Question

Give an example of why division is not commutative.

Answer

**step1** Understanding Commutativity

Commutativity means that changing the order of the numbers in an operation does not change the result. For example, addition is commutative because $$2 + 3 = 5$$ and $$3 + 2 = 5$$. Multiplication is also commutative because $$2 \times 3 = 6$$ and $$3 \times 2 = 6$$.

**step2** Setting up the example for division

To show that division is not commutative, we need to find an example where changing the order of the numbers in a division problem gives a different result. Let's choose two different numbers, for instance, 6 and 2.

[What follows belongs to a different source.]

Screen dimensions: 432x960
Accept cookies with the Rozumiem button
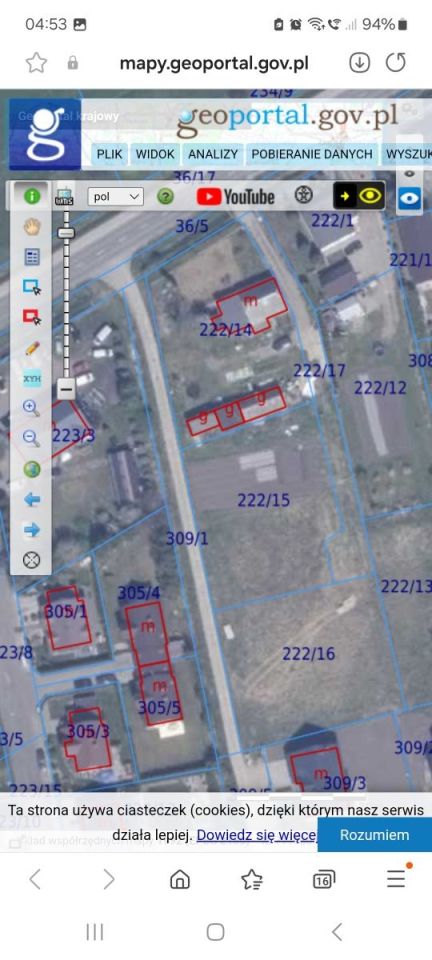[374, 834]
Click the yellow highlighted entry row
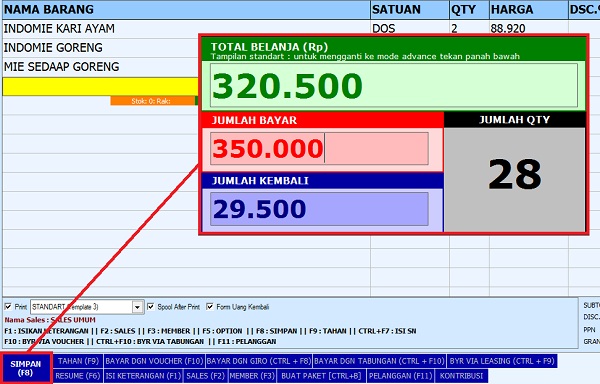 pyautogui.click(x=100, y=86)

**step3** Performing division in the first order

First, let's divide 6 by 2.
$$6 \div 2 = 3$$

**step4** Performing division in the reverse order

Now, let's reverse the order and divide 2 by 6.
$$2 \div 6 = \frac{2}{6}$$
We can simplify the fraction $$\frac{2}{6}$$ by dividing both the numerator and the denominator by 2.
$$\frac{2}{6} = \frac{2 \div 2}{6 \div 2} = \frac{1}{3}$$

**step5** Comparing the results

We found that when we divided 6 by 2, the result was 3. When we divided 2 by 6, the result was $$\frac{1}{3}$$.
Since 3 is not equal to $$\frac{1}{3}$$, this demonstrates that changing the order of the numbers in a division problem changes the outcome. Therefore, division is not commutative.